If you have been hurt in a truck accident, you may be entitled to compensation for medical bills and other damages. However, there may be many factors to consider when pursuing a truck accident case in California. For example, there may be multiple parties who are potentially liable for damages that you have incurred. Furthermore, you may be partially liable for causing the crash as well.
Determining fault in an accident
Let’s say that the truck driver was under the influence of alcohol at the time of the crash. In such a scenario, the operator would likely be negligent in causing the wreck to happen. However, if the truck’s brakes were defective, the company that made the part could also be a defendant in your case if the defective brakes played a role in the crash.
Your actions matter
A failure to yield is a failure to yield regardless of what the truck driver did before the crash. In other words, the actions of others don’t excuse your negligence in a car or truck accident case. Typically, any financial award you receive will be reduced relative to your liability. For instance, if you are deemed to be 10% liable for the crash, your award will be reduced by 10%.

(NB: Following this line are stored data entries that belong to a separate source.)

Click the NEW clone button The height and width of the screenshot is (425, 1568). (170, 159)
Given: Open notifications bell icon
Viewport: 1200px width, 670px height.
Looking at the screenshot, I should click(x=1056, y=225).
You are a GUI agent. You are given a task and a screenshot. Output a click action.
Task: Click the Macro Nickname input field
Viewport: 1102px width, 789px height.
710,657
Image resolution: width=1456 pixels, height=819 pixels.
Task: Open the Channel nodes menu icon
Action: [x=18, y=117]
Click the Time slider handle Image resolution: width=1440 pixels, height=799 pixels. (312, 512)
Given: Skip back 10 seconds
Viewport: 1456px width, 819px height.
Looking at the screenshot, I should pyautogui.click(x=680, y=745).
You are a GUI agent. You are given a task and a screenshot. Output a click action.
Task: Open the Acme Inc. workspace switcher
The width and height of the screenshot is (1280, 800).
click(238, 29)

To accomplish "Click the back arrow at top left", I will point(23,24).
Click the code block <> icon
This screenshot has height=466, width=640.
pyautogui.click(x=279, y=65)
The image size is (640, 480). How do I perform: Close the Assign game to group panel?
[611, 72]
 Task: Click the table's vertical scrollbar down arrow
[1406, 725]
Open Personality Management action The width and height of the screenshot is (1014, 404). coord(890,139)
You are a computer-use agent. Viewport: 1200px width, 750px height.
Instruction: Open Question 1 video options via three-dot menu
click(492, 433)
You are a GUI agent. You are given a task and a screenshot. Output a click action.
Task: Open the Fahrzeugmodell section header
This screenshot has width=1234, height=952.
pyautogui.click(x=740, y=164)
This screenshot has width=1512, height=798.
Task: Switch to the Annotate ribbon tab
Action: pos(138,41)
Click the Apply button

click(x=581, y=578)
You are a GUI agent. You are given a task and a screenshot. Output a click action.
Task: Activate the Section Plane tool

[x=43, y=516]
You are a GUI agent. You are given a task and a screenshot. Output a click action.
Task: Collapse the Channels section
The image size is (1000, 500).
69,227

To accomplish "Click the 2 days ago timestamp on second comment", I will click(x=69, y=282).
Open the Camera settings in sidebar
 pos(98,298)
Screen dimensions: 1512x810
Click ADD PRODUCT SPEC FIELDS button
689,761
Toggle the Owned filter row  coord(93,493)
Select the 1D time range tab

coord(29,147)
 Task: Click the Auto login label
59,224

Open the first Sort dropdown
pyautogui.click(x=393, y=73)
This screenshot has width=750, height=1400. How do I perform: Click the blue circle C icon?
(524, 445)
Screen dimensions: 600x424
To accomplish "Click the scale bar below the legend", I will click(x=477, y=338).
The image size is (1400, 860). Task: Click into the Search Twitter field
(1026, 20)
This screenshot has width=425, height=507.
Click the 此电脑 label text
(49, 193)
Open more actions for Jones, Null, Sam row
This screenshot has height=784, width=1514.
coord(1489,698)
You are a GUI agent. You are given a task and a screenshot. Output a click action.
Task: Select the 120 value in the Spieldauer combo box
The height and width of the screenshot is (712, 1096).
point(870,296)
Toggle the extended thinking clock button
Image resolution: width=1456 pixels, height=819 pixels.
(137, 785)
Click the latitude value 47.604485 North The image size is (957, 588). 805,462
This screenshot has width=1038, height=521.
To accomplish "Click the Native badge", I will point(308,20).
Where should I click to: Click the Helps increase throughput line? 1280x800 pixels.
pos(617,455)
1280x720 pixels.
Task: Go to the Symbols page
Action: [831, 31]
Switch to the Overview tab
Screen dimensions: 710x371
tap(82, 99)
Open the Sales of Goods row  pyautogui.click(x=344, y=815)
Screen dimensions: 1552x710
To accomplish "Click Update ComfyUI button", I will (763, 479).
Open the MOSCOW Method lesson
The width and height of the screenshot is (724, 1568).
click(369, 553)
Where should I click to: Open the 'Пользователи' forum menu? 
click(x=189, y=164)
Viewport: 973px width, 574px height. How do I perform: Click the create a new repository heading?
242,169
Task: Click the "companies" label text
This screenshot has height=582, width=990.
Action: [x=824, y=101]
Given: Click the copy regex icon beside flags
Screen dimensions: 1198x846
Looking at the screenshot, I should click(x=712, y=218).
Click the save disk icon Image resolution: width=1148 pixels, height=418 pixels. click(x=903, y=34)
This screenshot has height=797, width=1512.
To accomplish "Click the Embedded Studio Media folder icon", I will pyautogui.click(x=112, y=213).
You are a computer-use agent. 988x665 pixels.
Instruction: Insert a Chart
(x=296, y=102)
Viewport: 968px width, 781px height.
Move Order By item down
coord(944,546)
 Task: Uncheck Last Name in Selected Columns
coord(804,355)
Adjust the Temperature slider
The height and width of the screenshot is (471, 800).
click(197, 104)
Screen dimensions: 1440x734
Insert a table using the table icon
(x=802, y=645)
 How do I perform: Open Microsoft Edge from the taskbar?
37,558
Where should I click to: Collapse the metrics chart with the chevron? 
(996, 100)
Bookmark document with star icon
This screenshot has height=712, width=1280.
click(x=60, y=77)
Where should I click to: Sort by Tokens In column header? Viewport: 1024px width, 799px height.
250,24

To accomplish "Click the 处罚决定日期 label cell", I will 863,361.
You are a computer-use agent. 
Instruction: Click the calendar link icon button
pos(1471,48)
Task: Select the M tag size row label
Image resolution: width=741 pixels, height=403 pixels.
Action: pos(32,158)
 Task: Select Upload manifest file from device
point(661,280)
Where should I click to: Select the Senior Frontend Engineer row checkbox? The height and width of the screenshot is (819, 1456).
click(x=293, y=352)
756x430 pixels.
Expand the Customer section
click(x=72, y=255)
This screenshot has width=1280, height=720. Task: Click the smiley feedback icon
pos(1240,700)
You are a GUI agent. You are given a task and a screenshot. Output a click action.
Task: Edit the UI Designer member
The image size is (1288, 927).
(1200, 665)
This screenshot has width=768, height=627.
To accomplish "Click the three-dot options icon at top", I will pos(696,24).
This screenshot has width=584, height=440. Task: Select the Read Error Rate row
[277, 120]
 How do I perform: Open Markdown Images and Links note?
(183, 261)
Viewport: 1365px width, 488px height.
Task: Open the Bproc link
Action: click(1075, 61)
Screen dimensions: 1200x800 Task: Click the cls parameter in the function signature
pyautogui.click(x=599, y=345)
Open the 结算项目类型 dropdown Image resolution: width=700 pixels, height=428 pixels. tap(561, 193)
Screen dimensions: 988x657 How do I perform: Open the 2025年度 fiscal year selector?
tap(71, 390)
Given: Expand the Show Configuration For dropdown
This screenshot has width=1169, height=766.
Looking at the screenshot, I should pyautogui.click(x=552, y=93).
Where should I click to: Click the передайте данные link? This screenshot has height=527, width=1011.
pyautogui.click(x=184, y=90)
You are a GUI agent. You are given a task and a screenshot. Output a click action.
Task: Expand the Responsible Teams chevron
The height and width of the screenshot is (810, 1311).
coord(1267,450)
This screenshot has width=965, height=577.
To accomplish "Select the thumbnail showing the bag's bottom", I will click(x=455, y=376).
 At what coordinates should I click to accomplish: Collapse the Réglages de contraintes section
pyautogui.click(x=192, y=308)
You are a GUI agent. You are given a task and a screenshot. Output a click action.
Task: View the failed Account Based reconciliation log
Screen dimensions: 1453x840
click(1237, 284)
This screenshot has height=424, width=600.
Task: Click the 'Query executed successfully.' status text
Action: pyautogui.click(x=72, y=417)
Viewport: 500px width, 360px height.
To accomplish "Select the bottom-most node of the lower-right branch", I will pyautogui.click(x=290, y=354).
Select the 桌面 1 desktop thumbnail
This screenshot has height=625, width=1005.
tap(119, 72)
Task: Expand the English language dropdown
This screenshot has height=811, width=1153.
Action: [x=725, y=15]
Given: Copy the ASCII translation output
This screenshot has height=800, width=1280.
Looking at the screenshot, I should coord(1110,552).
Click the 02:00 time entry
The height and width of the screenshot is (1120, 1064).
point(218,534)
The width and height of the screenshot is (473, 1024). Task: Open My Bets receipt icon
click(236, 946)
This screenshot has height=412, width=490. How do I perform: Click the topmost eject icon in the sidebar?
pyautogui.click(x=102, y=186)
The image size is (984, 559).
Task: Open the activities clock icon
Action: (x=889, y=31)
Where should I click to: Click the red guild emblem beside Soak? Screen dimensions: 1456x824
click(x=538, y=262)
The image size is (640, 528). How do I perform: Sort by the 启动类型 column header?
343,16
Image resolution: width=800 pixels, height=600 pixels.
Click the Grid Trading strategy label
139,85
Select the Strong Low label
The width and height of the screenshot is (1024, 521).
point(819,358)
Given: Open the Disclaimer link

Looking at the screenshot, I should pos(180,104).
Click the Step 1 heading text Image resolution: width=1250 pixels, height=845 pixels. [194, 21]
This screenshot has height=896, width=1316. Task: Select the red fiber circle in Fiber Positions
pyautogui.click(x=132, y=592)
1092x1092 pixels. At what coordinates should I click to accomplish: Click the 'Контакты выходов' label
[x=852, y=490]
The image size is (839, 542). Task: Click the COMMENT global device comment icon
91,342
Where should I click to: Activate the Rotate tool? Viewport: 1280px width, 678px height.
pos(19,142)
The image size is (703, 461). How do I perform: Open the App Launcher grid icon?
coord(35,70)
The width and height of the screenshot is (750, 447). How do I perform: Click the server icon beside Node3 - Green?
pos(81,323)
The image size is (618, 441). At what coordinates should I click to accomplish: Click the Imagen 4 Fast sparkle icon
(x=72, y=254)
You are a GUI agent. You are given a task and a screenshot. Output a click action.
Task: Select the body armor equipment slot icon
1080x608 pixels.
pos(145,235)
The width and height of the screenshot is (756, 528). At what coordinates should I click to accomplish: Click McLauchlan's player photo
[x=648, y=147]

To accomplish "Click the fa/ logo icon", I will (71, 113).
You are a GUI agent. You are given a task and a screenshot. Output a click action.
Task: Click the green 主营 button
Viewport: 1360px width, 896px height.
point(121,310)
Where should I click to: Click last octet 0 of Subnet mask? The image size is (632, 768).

Actual truck accident damages are relatively easy to calculate because they have already been incurred. However, awarding lost future earnings may be more challenging because you can’t predict how your career would have played out if you weren’t hurt in a crash. Damages for emotional distress may also be harder to calculate as there is no way to predict how long it will take to overcome it.
In California, you typically have two years from the date of your accident to file a lawsuit. However, it may be possible to settle the case outside of court before or after taking such a step. The statute of limitations clock may toll if the crash happened when you were a minor.